SOURCE PASSAGE:
Bioactive Incorporation into Spun Scaffolds

By Francisco Chaparro, 4 minutes to read
Industry: Technology: Material: ,

Electrospun Scaffolds that are Thermolabile Bioactive

Scaffolding techniques such as 3D printing and melt electrospinning can resemble the extracellular matrix (ECM) environment, however, due to the high temperatures involved they do not allow the process of thermolabile bioactives. These high temperatures denature bioactives (e.g. proteins or amino acids), deactivating them or create unwanted reactions between polymer-bioactives the result of which are undesired. When thermal sensitive material needs to be incorporated into a scaffold material, a different scaffold creating technique needs to be implemented.

(Data items)
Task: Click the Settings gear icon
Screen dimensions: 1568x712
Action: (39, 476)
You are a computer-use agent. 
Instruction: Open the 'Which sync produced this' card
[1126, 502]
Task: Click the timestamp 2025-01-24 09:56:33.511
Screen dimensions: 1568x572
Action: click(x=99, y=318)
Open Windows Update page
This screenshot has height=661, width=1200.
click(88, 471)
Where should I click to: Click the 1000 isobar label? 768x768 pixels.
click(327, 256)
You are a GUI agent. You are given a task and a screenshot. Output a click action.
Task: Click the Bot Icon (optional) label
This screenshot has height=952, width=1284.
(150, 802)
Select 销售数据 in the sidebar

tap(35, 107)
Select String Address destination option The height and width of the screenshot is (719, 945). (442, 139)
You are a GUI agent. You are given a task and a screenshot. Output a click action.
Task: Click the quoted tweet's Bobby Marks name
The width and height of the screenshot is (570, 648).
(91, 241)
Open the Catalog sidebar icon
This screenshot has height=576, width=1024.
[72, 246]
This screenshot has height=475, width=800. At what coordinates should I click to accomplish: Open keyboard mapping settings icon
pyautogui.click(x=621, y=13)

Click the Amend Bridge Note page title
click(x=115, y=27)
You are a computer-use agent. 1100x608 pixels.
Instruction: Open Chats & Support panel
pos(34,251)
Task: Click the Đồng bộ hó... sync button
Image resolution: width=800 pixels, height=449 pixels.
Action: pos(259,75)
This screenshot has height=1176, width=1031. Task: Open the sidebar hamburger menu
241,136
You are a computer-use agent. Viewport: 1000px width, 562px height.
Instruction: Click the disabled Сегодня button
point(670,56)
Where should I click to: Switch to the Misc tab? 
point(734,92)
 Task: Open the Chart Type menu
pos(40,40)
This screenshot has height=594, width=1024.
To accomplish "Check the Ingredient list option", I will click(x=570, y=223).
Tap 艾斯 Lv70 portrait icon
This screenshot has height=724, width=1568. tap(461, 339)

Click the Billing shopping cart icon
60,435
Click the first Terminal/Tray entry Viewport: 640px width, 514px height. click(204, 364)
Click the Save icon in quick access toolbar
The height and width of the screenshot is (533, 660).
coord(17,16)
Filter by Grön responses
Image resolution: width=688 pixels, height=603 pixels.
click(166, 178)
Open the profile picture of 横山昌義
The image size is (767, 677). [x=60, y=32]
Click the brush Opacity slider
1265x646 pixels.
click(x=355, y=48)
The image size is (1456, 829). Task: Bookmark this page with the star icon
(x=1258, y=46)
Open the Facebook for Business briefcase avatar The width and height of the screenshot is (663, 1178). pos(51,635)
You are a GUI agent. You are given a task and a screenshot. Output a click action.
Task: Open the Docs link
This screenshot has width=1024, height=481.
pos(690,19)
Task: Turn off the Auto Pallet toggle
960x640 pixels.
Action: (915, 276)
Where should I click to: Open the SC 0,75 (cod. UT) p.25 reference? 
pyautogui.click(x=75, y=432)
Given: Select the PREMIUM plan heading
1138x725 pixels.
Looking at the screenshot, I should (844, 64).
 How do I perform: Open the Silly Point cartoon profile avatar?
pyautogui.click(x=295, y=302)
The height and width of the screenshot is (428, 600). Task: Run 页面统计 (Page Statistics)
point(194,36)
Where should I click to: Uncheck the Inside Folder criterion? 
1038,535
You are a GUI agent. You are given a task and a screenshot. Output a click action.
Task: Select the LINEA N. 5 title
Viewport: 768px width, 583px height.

WORK ITEM:
From the passage on spun scaffolds, extract word for word the part that opens with the words containing "Scaffolding techniques such" and closes with "to be implemented.". The items have no role here and can be left aside.

TASK OUTPUT:
Scaffolding techniques such as 3D printing and melt electrospinning can resemble the extracellular matrix (ECM) environment, however, due to the high temperatures involved they do not allow the process of thermolabile bioactives. These high temperatures denature bioactives (e.g. proteins or amino acids), deactivating them or create unwanted reactions between polymer-bioactives the result of which are undesired. When thermal sensitive material needs to be incorporated into a scaffold material, a different scaffold creating technique needs to be implemented.